“OBJECTIVE: Arteriovenous malformations (AVMs) treated by


“OBJECTIVE: Arteriovenous malformations (AVMs) treated by radiosurgery with complete obliteration of the nidus but a persisting early draining vein on follow-up angiography can be termed subtotally obliterated. However, these are persistent circulating AVMs. The significance of these lesions, their hemorrhage rate, and their management are analyzed.

METHODS: In a series of 862 consecutive patients with AVMs treated by radiosurgery, 121 patients (14%) achieved subtotal obliteration (STO). The angiographic evolution and rate of obliteration were studied. The pretreatment angiographic features, dosimetric parameters, and postradiosurgery hemorrhage rate

were compared with those in the rest of the treated population. Finally, the options Selleckchem Anlotinib for follow-up and treatment were analyzed.

RESULTS: Of 121 subtotally obliterated AVMs, the bleeding rate was 0%; 53% of patients achieved complete obliteration. This occurred in 71% of those who had STO at 1 year. In the cases in which STO was detected at 2, 3, and 4 years, total obliteration eventually occurred in 43%, 28.5%, and 0%, respectively. Comparative analysis with AVMs in which a part of the nidus persisted showed

a significant difference in the bleeding rate. Except for volume, no significant statistical difference in angiographic and dosimetric selleck chemicals parameters was found between the STO group and the rest of the studied population with residual nidus. Six cases received further treatment, resulting in 2 cures and 2 treatment-related complications.

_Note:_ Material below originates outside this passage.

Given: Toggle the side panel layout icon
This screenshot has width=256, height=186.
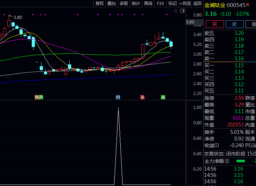Looking at the screenshot, I should tap(182, 11).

CONCLUSION: Subtotally obliterated AVMs are different from other partially obliterated AVMs,

with a 0% bleeding rate. Their complete obliteration is a function of delay of appearance on follow-up angiography. Invasive follow-up this website and further treatment of these AVMs do not seem warranted.”
“OBJECTIVE: With improvements in endovascular techniques, fewer aneurysms are treated by surgical clipping, and those aneurysms targeted for open surgery are often complex and difficult to treat. We devised a hollow, 3-dimensional (3D) model of individual cerebral aneurysms for preoperative simulation and surgical training. The methods and initial experience with this model system are presented.

METHODS: The 3D hollow aneurysm models of 3 retrospective and 8 prospective cases were made with a prototyping technique according to data from 3D computed tomographic angiograms of each patient. Commercially available titanium clips used in our routine surgery were applied, and the internal lumen was observed with an endoscope to confirm the patency of parent vessels. The actual surgery was performed later.

RESULTS: In the 8 prospective cases, the clips were applied during surgery in the same direction and configuration as in the preoperative simulation.